#### Information given ####

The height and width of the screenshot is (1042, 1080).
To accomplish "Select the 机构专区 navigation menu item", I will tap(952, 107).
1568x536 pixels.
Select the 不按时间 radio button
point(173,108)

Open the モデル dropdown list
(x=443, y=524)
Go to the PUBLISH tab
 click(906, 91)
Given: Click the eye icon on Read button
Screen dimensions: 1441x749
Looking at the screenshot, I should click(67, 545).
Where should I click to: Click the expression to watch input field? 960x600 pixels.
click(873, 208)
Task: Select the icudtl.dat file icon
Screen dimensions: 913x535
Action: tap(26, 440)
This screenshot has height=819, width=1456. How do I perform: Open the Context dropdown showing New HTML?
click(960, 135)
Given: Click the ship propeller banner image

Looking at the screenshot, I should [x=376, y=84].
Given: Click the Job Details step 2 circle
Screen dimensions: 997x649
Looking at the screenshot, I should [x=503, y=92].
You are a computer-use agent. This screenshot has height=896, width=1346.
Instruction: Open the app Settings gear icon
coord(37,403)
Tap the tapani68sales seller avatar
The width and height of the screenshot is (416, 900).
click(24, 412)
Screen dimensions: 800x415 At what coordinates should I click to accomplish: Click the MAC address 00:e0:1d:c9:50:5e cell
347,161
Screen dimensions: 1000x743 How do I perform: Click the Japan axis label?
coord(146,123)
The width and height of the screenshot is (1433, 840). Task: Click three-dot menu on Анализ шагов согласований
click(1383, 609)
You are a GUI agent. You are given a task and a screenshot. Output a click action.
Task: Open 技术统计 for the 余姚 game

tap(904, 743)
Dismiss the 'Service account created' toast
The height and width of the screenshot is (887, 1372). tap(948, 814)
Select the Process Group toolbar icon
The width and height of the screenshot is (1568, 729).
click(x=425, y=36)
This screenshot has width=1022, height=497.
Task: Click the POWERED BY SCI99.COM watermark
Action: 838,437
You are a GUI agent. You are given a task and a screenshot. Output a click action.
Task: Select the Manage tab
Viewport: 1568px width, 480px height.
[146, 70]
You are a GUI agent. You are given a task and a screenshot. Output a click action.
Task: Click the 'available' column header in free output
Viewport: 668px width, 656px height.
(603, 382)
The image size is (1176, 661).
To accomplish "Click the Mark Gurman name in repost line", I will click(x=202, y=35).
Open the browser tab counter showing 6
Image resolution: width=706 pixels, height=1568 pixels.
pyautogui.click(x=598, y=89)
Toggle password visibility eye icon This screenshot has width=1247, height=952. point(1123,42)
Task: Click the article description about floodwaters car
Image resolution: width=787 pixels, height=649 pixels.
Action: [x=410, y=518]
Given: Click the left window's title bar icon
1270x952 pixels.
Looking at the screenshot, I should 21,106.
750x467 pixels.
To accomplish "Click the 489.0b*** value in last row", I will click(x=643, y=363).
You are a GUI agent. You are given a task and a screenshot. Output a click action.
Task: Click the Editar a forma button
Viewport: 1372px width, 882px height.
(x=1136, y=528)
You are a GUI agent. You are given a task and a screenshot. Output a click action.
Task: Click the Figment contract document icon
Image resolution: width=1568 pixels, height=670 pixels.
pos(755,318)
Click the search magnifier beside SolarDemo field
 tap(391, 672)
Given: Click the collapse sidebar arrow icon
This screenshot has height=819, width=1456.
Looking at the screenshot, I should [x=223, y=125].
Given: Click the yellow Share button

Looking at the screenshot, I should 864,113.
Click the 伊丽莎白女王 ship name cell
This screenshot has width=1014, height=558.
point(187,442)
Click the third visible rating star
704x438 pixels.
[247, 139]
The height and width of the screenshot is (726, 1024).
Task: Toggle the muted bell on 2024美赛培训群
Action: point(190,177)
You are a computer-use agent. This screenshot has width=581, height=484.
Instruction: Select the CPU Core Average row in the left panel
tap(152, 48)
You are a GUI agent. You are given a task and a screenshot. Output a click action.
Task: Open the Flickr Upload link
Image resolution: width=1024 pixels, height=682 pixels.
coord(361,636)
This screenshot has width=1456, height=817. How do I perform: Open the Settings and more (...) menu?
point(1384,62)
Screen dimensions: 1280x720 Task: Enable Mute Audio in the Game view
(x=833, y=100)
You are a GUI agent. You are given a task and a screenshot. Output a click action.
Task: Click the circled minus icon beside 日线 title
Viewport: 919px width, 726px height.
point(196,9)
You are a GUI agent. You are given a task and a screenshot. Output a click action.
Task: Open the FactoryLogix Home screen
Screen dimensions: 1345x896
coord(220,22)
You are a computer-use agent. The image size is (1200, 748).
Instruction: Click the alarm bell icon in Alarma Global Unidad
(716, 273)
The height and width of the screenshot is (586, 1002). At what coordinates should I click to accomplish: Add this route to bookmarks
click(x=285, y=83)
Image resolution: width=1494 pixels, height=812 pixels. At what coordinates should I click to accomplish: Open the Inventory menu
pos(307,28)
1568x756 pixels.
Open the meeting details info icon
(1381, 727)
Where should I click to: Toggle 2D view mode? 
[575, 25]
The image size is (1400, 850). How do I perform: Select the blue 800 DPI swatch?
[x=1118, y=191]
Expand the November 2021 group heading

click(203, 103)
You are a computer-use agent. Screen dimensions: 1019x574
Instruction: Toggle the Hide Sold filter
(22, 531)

####

▶ [Set problem]
Could you rewrite every line of the stored records above as a JSON list of strings, one string per line, leaving out blank lines?

▶ [Correct response]
[
  "The height and width of the screenshot is (1042, 1080).",
  "To accomplish \"Select the 机构专区 navigation menu item\", I will tap(952, 107).",
  "1568x536 pixels.",
  "Select the 不按时间 radio button",
  "point(173,108)",
  "Open the モデル dropdown list",
  "(x=443, y=524)",
  "Go to the PUBLISH tab",
  " click(906, 91)",
  "Given: Click the eye icon on Read button",
  "Screen dimensions: 1441x749",
  "Looking at the screenshot, I should click(67, 545).",
  "Where should I click to: Click the expression to watch input field? 960x600 pixels.",
  "click(873, 208)",
  "Task: Select the icudtl.dat file icon",
  "Screen dimensions: 913x535",
  "Action: tap(26, 440)",
  "This screenshot has height=819, width=1456. How do I perform: Open the Context dropdown showing New HTML?",
  "click(960, 135)",
  "Given: Click the ship propeller banner image",
  "Looking at the screenshot, I should [x=376, y=84].",
  "Given: Click the Job Details step 2 circle",
  "Screen dimensions: 997x649",
  "Looking at the screenshot, I should [x=503, y=92].",
  "You are a computer-use agent. This screenshot has height=896, width=1346.",
  "Instruction: Open the app Settings gear icon",
  "coord(37,403)",
  "Tap the tapani68sales seller avatar",
  "The width and height of the screenshot is (416, 900).",
  "click(24, 412)",
  "Screen dimensions: 800x415 At what coordinates should I click to accomplish: Click the MAC address 00:e0:1d:c9:50:5e cell",
  "347,161",
  "Screen dimensions: 1000x743 How do I perform: Click the Japan axis label?",
  "coord(146,123)",
  "The width and height of the screenshot is (1433, 840). Task: Click three-dot menu on Анализ шагов согласований",
  "click(1383, 609)",
  "You are a GUI agent. You are given a task and a screenshot. Output a click action.",
  "Task: Open 技术统计 for the 余姚 game",
  "tap(904, 743)",
  "Dismiss the 'Service account created' toast",
  "The height and width of the screenshot is (887, 1372). tap(948, 814)",
  "Select the Process Group toolbar icon",
  "The width and height of the screenshot is (1568, 729).",
  "click(x=425, y=36)",
  "This screenshot has width=1022, height=497.",
  "Task: Click the POWERED BY SCI99.COM watermark",
  "Action: 838,437",
  "You are a GUI agent. You are given a task and a screenshot. Output a click action.",
  "Task: Select the Manage tab",
  "Viewport: 1568px width, 480px height.",
  "[146, 70]",
  "You are a GUI agent. You are given a task and a screenshot. Output a click action.",
  "Task: Click the 'available' column header in free output",
  "Viewport: 668px width, 656px height.",
  "(603, 382)",
  "The image size is (1176, 661).",
  "To accomplish \"Click the Mark Gurman name in repost line\", I will click(x=202, y=35).",
  "Open the browser tab counter showing 6",
  "Image resolution: width=706 pixels, height=1568 pixels.",
  "pyautogui.click(x=598, y=89)",
  "Toggle password visibility eye icon This screenshot has width=1247, height=952. point(1123,42)",
  "Task: Click the article description about floodwaters car",
  "Image resolution: width=787 pixels, height=649 pixels.",
  "Action: [x=410, y=518]",
  "Given: Click the left window's title bar icon",
  "1270x952 pixels.",
  "Looking at the screenshot, I should 21,106.",
  "750x467 pixels.",
  "To accomplish \"Click the 489.0b*** value in last row\", I will click(x=643, y=363).",
  "You are a GUI agent. You are given a task and a screenshot. Output a click action.",
  "Task: Click the Editar a forma button",
  "Viewport: 1372px width, 882px height.",
  "(x=1136, y=528)",
  "You are a GUI agent. You are given a task and a screenshot. Output a click action.",
  "Task: Click the Figment contract document icon",
  "Image resolution: width=1568 pixels, height=670 pixels.",
  "pos(755,318)",
  "Click the search magnifier beside SolarDemo field",
  " tap(391, 672)",
  "Given: Click the collapse sidebar arrow icon",
  "This screenshot has height=819, width=1456.",
  "Looking at the screenshot, I should [x=223, y=125].",
  "Given: Click the yellow Share button",
  "Looking at the screenshot, I should 864,113.",
  "Click the 伊丽莎白女王 ship name cell",
  "This screenshot has width=1014, height=558.",
  "point(187,442)",
  "Click the third visible rating star",
  "704x438 pixels.",
  "[247, 139]",
  "The height and width of the screenshot is (726, 1024).",
  "Task: Toggle the muted bell on 2024美赛培训群",
  "Action: point(190,177)",
  "You are a computer-use agent. This screenshot has width=581, height=484.",
  "Instruction: Select the CPU Core Average row in the left panel",
  "tap(152, 48)",
  "You are a GUI agent. You are given a task and a screenshot. Output a click action.",
  "Task: Open the Flickr Upload link",
  "Image resolution: width=1024 pixels, height=682 pixels.",
  "coord(361,636)",
  "This screenshot has width=1456, height=817. How do I perform: Open the Settings and more (...) menu?",
  "point(1384,62)",
  "Screen dimensions: 1280x720 Task: Enable Mute Audio in the Game view",
  "(x=833, y=100)",
  "You are a GUI agent. You are given a task and a screenshot. Output a click action.",
  "Task: Click the circled minus icon beside 日线 title",
  "Viewport: 919px width, 726px height.",
  "point(196,9)",
  "You are a GUI agent. You are given a task and a screenshot. Output a click action.",
  "Task: Open the FactoryLogix Home screen",
  "Screen dimensions: 1345x896",
  "coord(220,22)",
  "You are a computer-use agent. The image size is (1200, 748).",
  "Instruction: Click the alarm bell icon in Alarma Global Unidad",
  "(716, 273)",
  "The height and width of the screenshot is (586, 1002). At what coordinates should I click to accomplish: Add this route to bookmarks",
  "click(x=285, y=83)",
  "Image resolution: width=1494 pixels, height=812 pixels. At what coordinates should I click to accomplish: Open the Inventory menu",
  "pos(307,28)",
  "1568x756 pixels.",
  "Open the meeting details info icon",
  "(1381, 727)",
  "Where should I click to: Toggle 2D view mode? ",
  "[575, 25]",
  "The image size is (1400, 850). How do I perform: Select the blue 800 DPI swatch?",
  "[x=1118, y=191]",
  "Expand the November 2021 group heading",
  "click(203, 103)",
  "You are a computer-use agent. Screen dimensions: 1019x574",
  "Instruction: Toggle the Hide Sold filter",
  "(22, 531)"
]